Additionally, without the right offer and systems in place, it can be difficult to convert leads into paying members.

That's where client finance acquisition comes in.

Client Financed Acquisition:

This model involves increasing your pricing dramatically and offering financing options to clients to make it easier for them to join your program.

If you currently charge $2,000 per month, turn this into a one year payment of $24,000 and offer financing options.

By offering financing, you can acquire more clients and increase your revenue, while also reducing your churn rate. It's a win-win for both you and your clients.

So, how do you get started with client finance acquisition?

It's actually quite simple. First you will need need to partner with a financing company to offer financing options to your clients. Second, you will need to create a compelling offer and sales pitch to present to potential clients and lastly, you will need to have systems in place to follow up with leads and close them into the agency.

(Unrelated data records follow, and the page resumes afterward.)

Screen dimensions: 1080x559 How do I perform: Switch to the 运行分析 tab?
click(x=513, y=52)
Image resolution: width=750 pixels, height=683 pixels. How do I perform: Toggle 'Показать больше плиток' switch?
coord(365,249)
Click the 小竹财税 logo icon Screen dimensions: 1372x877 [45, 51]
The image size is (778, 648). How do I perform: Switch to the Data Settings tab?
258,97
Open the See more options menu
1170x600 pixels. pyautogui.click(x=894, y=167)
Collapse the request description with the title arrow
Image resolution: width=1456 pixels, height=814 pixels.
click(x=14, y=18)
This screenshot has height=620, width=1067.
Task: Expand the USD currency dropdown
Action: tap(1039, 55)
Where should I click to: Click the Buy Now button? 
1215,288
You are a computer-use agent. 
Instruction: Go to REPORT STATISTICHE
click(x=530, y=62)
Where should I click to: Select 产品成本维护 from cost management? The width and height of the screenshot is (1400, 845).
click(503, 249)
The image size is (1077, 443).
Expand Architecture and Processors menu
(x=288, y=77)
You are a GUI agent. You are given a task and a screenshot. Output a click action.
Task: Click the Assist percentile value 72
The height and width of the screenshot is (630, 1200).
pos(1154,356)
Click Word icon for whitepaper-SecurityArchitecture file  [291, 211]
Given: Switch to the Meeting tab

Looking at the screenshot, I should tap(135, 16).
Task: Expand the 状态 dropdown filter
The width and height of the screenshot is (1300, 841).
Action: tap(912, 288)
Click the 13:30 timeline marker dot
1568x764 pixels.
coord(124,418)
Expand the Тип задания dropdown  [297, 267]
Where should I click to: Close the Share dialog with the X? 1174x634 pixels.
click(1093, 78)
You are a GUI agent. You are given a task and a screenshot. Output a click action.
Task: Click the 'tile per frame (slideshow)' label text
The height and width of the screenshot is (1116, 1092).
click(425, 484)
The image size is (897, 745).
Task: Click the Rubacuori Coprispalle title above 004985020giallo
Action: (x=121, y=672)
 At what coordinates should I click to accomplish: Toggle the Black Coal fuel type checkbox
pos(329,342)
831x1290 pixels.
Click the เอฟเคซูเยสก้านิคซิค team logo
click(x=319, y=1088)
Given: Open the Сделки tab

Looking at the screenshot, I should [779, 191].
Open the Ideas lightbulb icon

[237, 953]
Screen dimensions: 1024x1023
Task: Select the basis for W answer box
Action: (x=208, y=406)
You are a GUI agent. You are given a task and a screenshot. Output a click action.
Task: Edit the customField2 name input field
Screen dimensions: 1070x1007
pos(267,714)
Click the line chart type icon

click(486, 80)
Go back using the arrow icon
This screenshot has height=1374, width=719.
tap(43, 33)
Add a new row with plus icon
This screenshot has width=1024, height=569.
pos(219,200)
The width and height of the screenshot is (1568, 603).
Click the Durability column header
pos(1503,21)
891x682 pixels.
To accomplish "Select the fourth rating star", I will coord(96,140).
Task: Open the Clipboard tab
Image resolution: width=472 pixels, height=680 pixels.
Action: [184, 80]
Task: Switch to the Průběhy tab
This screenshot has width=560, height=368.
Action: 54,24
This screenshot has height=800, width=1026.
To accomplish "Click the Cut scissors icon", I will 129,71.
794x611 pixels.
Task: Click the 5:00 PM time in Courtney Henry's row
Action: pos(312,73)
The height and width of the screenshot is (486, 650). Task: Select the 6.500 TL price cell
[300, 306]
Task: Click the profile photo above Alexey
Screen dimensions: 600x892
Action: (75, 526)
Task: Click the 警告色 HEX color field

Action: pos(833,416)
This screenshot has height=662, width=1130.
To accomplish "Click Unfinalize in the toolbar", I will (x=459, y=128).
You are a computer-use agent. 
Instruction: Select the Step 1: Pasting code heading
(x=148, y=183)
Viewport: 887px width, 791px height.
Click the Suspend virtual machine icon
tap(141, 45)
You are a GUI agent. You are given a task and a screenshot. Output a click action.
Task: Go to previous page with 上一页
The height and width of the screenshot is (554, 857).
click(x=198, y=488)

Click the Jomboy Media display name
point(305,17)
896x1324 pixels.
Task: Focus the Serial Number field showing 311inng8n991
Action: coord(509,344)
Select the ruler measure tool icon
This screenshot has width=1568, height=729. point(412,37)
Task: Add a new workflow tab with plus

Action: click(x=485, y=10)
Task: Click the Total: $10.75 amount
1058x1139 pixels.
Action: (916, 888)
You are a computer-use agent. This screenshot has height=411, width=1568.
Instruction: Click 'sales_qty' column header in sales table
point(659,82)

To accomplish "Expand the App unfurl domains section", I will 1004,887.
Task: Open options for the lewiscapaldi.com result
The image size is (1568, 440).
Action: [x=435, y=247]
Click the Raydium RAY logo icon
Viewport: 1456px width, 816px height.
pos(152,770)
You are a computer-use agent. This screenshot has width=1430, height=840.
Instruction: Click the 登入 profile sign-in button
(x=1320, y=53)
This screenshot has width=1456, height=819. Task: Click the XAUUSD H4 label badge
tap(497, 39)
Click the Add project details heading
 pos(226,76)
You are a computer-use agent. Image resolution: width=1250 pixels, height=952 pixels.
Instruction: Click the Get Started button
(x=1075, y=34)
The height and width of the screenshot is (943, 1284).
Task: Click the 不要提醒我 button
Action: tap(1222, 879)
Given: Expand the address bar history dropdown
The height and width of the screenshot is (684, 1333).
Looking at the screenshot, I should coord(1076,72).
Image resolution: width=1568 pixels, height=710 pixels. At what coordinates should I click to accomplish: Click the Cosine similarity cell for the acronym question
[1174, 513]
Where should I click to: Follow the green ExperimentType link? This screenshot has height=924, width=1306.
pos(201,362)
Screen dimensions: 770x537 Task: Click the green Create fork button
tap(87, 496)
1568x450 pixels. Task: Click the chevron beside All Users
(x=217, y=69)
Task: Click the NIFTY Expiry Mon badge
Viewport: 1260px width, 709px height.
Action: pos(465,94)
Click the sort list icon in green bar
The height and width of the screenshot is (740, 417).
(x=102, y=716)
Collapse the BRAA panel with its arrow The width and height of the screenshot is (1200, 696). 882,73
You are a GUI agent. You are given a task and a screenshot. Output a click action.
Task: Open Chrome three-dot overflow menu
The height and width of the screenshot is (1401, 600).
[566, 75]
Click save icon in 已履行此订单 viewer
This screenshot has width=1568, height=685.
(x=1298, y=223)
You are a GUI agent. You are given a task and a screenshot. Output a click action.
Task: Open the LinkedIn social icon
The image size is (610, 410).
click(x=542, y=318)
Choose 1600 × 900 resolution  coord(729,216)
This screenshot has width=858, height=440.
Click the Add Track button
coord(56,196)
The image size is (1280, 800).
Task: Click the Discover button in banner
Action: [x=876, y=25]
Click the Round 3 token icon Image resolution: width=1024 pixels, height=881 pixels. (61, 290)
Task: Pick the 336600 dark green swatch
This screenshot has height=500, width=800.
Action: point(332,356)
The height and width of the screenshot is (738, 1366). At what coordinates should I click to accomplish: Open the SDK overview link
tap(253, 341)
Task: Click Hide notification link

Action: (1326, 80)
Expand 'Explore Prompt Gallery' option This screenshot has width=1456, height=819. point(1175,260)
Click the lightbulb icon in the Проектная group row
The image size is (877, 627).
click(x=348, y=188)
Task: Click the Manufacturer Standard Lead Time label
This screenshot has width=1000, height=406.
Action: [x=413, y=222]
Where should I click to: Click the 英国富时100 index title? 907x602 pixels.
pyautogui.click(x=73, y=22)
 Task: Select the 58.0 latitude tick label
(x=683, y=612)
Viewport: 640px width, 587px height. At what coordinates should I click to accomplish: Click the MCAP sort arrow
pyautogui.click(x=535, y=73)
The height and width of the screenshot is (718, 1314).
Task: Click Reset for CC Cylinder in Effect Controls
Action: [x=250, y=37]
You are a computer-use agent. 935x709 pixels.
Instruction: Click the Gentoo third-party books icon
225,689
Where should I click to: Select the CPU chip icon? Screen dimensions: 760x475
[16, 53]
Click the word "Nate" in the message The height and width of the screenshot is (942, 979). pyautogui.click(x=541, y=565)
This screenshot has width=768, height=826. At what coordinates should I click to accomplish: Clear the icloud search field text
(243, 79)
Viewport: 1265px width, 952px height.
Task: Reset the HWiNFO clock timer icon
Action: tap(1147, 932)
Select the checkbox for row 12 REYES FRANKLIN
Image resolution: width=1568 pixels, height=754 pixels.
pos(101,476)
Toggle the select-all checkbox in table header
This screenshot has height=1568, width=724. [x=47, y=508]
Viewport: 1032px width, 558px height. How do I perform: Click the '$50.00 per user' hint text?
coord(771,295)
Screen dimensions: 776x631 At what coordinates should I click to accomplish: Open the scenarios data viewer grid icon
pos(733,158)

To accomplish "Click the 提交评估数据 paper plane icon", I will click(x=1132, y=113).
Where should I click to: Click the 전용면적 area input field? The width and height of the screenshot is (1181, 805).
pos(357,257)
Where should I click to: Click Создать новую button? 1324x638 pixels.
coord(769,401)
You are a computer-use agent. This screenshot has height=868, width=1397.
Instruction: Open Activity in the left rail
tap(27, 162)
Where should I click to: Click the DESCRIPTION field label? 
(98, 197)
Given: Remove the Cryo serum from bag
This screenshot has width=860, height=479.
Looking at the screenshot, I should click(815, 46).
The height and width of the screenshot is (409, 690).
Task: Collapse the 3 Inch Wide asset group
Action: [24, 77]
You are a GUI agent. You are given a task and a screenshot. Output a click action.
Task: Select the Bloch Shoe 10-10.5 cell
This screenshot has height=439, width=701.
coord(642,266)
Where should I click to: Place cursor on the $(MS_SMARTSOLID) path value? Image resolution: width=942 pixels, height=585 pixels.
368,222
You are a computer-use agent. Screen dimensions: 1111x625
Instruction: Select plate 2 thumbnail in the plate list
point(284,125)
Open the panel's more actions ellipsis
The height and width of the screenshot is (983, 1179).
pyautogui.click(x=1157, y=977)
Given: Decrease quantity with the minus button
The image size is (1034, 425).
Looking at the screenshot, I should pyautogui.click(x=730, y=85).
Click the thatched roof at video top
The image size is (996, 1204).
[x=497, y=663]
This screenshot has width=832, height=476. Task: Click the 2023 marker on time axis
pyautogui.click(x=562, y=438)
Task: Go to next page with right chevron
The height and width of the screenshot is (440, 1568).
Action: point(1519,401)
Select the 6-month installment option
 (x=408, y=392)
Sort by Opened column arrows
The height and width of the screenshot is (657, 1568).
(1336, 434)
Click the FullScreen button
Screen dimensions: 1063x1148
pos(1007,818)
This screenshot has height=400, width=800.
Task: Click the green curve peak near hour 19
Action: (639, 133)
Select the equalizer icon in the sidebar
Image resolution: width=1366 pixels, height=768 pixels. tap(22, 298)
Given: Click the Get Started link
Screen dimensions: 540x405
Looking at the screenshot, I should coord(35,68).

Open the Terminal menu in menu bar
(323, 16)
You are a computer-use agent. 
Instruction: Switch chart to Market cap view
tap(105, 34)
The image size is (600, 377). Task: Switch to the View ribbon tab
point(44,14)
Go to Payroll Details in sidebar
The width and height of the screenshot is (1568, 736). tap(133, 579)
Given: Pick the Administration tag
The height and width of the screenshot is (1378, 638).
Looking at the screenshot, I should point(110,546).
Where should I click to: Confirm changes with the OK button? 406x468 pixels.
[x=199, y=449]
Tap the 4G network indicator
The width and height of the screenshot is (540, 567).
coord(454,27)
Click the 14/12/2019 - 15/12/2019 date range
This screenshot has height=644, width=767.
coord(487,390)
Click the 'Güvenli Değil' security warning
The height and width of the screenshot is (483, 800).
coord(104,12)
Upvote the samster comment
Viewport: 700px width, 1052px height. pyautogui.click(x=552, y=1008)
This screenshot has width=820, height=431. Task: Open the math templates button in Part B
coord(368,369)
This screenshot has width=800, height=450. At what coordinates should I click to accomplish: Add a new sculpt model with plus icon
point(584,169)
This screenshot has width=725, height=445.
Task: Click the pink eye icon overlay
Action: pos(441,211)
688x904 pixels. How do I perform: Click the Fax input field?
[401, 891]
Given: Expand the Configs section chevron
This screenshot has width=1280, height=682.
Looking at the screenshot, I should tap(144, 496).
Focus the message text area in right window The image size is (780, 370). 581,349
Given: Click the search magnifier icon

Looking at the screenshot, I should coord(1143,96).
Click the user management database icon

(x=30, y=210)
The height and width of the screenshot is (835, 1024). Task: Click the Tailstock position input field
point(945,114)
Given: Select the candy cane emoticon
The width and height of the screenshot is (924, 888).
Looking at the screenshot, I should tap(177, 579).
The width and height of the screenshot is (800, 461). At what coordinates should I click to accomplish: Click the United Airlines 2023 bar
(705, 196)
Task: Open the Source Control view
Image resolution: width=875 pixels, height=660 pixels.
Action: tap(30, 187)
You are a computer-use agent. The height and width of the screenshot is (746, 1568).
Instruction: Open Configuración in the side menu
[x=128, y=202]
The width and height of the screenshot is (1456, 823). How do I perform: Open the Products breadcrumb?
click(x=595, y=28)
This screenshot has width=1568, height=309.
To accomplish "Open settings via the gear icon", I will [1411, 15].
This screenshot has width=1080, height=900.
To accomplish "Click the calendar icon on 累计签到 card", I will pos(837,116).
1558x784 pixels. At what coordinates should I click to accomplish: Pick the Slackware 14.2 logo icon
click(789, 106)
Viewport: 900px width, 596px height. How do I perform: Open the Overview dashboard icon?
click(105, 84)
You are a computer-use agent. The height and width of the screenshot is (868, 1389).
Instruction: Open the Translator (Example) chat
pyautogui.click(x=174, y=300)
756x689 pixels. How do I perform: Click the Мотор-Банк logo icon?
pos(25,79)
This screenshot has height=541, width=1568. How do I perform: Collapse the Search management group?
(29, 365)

Google “Point-of-sale financing Partners”

https://www.fairstone.ca/en/contact/pos-financing#prospects

How it pans out:

We will assume the cost to acquire (CAC) is $1,500.

Normal Model:

Agency has 100 clients

Agency churns 0.67% per month

Average ticket $2,000 monthly.

Agency spends $15,000 on ads for the month and gains 10 new customers and collects $2,000 upfront.

10 x $2,000 = $20,000

-6.7 clients due to churn = -$13,400

Total profit this month:

-$8,400 ❌

Client Finance Model:

Agency has 100 clients

Agency churns 0.67% per month

Average ticket $24,000 for year.

Agency spends $15,000 on ads for the month and gains 10 new customers and collects $240,000 upfront.

10 x $24,000 = $240,000.

-6.7 clients due to churn = -$160,800

Here we will assume they are refunded which is not the normal case as they paid for the year, this is due to failure to produce results. But for the given example we're having fun so let's charge back $160,800.

Let's break it down:

Spent: $15,000

Lost: $160,800

Made: $240,000

Total profit this month:

+$64,200 ✅

Conclusion:

Even with the loss of $160k the financed model still produced $64k in profit with the same amount of ad spend and new clients added. Using the model allows you to spend more money to acquire customers as the ticket is much higher and the best part is the client finances your ad spend as you gain $24k or more the day they sign on.

You spend $2,500 they give you $24,000 which covers their cost to acquire and some. Opening the door to rapid growth.